More than anyone else, except the late Deng Xiaoping, Mr. Zhu kept the Chinese Communist Party in power with his forceful leadership. He aggressively pushed a Thatcherite economic vision while relying on old-fashioned state spending to maintain growth and placate public dissatisfaction.
His more equable successor, Wen Jiabao, now must put in force the World Trade Organization agreement that is Zhu's most enduring legacy and which casts China's economic future in cement.
Although Zhu helped destroy the influence of the party's left wing, there is still plenty of resentment despite the barrage of promising economic statistics put out at the National People's Congress.
Zhu's championing of competition and deregulation helped bring China out of its post-Tiananmen slump when it had swung so far toward autarchy and central planning that it seemed headed into a Stalinist twilight zone. But his solutions have been painful for many, and by piling up so much debt he may only have postponed the day of reckoning
When Zhu emerged into the limelight on the back of Deng's1992 southern tour, his main task was curbing the runaway inflation - and its attendant pain - unleashed by the new round of reforms. Then in the mid-1990s, Zhu spearheaded such a harsh austerity campaign that there were believable rumors that he and family members had narrowly escaped assassination attacks. Millions lost their savings and often their jobs as investment projects collapsed and people rushed to withdraw savings from shaky banks or shady investment schemes.
Zhu kept the state sector going during the liquidity crisis by aggressively funneling money raised on domestic and overseas stock markets. But he also reined in countless other overambitious experiments in capitalism: local stock markets, futures markets, trust and investment corporations, and some crazy property bubbles like that on Hainan Island.
Hard on the heels of the successful campaign to bring down inflation, he faced down another inner-party battle when the left wing revived with the 1997 Asian financial crisis. Chinese papers suddenly filled with triumphalist predictions about the imminent collapse of capitalism or warnings about the threats posed by the "sharks" and "crocodiles" of international finance.
Zhu cleverly managed to exploit the crisis as an opportunity. When foreign investment dried up, Zhu used this to insist that it was all the more urgent that China enter the World Trade Organization. He pushed through a deal with the US, despite being accused of selling out the country and he put China firmly on the path toward creating a thriving mixed economy.

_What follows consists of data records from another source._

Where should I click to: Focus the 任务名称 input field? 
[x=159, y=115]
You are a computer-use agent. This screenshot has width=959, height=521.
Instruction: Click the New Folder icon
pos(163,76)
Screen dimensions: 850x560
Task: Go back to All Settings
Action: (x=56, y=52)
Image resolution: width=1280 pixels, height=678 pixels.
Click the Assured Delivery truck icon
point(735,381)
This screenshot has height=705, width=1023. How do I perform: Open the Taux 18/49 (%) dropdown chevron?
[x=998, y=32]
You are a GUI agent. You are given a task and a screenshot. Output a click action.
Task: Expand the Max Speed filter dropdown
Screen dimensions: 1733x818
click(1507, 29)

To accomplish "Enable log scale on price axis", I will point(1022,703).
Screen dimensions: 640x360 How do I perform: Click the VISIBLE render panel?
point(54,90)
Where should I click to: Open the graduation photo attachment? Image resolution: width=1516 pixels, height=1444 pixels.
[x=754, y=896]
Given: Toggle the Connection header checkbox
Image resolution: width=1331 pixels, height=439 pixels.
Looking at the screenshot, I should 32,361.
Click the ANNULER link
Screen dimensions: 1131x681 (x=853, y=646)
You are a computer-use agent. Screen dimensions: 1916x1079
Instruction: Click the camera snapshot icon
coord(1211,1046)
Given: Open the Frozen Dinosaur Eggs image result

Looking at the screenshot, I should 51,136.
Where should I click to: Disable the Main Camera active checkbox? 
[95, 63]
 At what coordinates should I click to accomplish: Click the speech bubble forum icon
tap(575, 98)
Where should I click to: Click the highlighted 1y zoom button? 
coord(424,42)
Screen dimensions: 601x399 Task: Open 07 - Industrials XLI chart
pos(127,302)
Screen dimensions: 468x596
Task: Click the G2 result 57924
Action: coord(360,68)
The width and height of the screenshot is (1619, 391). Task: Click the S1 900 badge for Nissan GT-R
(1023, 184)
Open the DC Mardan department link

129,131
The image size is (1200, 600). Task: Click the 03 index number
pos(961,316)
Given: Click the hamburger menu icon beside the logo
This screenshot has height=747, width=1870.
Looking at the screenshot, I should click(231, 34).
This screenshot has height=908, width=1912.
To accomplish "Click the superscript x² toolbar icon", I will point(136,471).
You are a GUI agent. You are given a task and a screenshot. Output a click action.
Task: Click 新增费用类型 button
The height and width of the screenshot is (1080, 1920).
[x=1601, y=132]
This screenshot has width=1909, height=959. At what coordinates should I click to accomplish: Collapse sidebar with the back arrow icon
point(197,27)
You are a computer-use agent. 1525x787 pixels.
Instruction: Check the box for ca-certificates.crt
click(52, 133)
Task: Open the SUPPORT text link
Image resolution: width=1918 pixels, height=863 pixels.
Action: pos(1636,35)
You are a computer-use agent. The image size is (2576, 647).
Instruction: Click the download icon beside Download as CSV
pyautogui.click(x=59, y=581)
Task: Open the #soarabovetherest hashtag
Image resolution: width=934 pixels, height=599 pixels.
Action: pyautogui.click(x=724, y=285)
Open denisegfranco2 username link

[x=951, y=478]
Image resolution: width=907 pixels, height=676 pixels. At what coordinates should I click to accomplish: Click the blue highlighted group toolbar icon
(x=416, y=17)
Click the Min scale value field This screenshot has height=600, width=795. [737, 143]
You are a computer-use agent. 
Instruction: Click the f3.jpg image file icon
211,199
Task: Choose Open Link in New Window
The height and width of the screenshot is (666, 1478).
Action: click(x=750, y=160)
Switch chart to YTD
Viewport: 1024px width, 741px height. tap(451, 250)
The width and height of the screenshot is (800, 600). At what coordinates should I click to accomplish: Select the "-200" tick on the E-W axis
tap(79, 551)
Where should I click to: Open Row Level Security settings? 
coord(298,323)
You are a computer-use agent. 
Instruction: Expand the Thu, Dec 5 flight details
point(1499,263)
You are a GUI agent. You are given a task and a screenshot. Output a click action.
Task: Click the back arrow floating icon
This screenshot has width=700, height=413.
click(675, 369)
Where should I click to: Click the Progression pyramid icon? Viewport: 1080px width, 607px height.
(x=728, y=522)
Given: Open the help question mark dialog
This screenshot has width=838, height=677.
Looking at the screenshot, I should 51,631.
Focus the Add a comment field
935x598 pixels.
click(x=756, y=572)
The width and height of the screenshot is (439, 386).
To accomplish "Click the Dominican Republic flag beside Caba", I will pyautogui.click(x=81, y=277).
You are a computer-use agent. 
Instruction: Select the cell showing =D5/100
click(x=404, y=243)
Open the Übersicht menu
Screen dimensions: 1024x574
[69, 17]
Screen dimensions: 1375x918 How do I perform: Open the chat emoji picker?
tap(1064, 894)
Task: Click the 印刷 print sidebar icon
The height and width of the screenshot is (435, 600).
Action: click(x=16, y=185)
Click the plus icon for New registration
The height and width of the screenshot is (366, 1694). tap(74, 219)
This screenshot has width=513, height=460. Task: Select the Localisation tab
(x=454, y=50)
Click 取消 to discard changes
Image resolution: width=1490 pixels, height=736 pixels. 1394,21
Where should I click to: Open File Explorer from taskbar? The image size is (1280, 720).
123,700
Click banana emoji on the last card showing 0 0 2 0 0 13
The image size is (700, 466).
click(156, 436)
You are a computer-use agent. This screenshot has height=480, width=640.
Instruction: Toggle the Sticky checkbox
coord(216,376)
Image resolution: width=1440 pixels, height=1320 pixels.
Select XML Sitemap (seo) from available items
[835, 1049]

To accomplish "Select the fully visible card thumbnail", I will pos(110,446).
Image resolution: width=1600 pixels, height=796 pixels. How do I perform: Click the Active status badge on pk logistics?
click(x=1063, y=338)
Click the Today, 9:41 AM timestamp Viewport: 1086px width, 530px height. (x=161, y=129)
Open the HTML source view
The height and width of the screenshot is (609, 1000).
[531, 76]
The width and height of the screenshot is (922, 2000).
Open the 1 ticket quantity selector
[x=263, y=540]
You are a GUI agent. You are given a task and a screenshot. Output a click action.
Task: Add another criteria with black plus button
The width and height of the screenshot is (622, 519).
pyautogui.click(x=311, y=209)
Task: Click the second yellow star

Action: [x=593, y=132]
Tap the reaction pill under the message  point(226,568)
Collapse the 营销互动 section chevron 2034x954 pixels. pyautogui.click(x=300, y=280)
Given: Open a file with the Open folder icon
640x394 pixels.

On the other hand, the crisis saw an estimated 30 million jobs, mostly in rural factories, disappear. Zhu countered that by launching wave after wave of mega- infrastructure projects to stimulate the economy. He also pushed through the privatization of housing, which is unleashing a building boom.
His best legacy is that the new leadership seems committed to promoting private property ownership and creating a consumer-driven economy. The party now wants to keep shrinking the state and freeing the individual from China's suffocating bureaucracy.
Yet Zhu also got away with a lot through bluster and bluff, manipulating statistics to say the economy was growing at around 8 percent in 1998, even though it was barely growing at all. Likewise, his claims to have restored the huge state sector to profitability in just three years seem dubious.
Just how all this state spending is being financed is far from clear from China's published figures. Central government's revenues are still just 6 percent of GNP, and Beijing is now issuing treasury bonds - $16.8 billion this year - which mostly cover the interest payments on existing treasury debt that will cost $11.3 billion this year.
Zhu largely used state banks to finance government deficits, leaving his successor, Wen Jiabao, to struggle with $450 billion in nonperforming loans as well as unsecured pensions and other liabilities that raise the total to perhaps $1.5 trillion.
Most Chinese remain deeply insecure. About 28 million workers lost their jobs during Zhu's five-year tenure as premier. And he failed in his efforts to build a social-welfare system for urban Chinese - and in the countryside, peasants have still not been given legal title to the land they farm.
Last year Zhu boasted that he saved the Chinese economy from collapse, but his recipe for high debt- financed growth is not sustainable. And even more troubling is that he has left many younger Chinese enthusiastic about his brand of strong authoritarian leadership, and the merits of heavy-handed state intervention and big government. This does not bode well for political reform.
• Jasper Becker is a journalist and the author of 'The Chinese.' He lives in Bejing.